- _Instructions to follow_
The answer must be every line of the records below that holds the word "will".

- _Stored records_
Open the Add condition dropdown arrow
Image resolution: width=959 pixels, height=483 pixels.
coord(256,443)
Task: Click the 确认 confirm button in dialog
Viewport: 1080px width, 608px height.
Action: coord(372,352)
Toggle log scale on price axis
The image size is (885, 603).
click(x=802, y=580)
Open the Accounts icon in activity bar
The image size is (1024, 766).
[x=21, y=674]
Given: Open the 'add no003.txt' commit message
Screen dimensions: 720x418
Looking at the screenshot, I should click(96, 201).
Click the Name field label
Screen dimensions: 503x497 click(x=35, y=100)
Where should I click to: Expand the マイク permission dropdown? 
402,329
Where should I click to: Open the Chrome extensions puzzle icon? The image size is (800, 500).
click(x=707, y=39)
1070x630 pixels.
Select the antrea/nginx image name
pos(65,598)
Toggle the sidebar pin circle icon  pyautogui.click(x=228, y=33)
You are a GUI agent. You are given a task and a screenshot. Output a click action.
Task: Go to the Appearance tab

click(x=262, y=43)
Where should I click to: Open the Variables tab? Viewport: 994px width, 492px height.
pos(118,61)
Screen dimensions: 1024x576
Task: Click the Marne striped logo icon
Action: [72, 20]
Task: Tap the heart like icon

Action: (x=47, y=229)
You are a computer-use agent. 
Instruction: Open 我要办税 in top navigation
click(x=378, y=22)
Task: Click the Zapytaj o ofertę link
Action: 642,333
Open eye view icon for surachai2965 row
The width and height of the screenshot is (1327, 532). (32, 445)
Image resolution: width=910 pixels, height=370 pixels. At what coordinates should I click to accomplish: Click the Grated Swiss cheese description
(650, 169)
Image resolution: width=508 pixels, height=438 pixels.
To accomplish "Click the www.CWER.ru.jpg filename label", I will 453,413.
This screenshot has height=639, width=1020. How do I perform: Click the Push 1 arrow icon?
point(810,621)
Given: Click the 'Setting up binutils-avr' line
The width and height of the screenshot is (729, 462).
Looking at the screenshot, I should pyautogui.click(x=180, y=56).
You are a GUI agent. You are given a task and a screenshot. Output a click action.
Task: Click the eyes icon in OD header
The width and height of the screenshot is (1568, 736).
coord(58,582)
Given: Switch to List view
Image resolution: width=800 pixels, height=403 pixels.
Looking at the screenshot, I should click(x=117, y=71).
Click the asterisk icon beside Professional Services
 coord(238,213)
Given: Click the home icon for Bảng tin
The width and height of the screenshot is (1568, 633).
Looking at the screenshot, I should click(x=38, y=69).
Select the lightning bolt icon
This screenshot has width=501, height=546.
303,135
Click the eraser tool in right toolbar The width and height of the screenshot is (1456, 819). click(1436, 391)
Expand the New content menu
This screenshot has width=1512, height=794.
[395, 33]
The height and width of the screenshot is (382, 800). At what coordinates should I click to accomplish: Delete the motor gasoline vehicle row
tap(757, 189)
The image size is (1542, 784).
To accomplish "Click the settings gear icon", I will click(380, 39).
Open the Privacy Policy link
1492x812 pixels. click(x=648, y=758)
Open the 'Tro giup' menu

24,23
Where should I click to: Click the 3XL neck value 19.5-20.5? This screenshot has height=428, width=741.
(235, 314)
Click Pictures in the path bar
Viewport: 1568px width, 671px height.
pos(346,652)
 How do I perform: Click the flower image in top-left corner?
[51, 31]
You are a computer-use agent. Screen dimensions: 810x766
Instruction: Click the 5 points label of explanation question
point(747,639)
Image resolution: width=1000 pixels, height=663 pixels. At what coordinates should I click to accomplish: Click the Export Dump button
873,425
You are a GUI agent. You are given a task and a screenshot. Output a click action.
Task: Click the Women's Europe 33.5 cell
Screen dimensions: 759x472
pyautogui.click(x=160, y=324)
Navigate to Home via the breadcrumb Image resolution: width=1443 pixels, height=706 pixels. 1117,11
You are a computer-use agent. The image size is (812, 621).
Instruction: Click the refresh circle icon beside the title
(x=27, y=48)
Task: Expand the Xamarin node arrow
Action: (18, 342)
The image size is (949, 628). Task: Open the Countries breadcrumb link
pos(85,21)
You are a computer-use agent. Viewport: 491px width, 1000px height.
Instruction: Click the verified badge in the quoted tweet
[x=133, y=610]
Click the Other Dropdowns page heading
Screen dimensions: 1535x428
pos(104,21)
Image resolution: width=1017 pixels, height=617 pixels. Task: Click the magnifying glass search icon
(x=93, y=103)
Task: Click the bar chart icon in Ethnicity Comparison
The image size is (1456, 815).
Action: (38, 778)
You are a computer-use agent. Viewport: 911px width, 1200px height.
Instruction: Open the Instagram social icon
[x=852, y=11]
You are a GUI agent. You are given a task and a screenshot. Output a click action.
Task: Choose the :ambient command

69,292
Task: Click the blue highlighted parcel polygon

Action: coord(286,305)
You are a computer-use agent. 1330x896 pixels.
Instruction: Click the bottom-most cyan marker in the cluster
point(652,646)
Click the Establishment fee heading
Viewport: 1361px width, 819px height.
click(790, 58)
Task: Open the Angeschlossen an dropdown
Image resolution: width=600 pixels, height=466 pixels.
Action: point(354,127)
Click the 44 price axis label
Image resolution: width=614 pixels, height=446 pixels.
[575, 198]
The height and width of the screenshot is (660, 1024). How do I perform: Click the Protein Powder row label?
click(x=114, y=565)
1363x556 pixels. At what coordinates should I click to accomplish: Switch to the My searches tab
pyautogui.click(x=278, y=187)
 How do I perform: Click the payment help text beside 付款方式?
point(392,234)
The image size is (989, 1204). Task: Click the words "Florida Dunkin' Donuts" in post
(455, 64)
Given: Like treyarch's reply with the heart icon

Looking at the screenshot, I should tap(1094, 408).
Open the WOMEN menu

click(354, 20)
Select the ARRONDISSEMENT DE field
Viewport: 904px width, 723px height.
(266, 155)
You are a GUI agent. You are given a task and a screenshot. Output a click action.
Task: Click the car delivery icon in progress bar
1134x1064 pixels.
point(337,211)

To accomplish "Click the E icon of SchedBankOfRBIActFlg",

- _Task response_
To accomplish "Click the www.CWER.ru.jpg filename label", I will 453,413.
To accomplish "Click the settings gear icon", I will click(380, 39).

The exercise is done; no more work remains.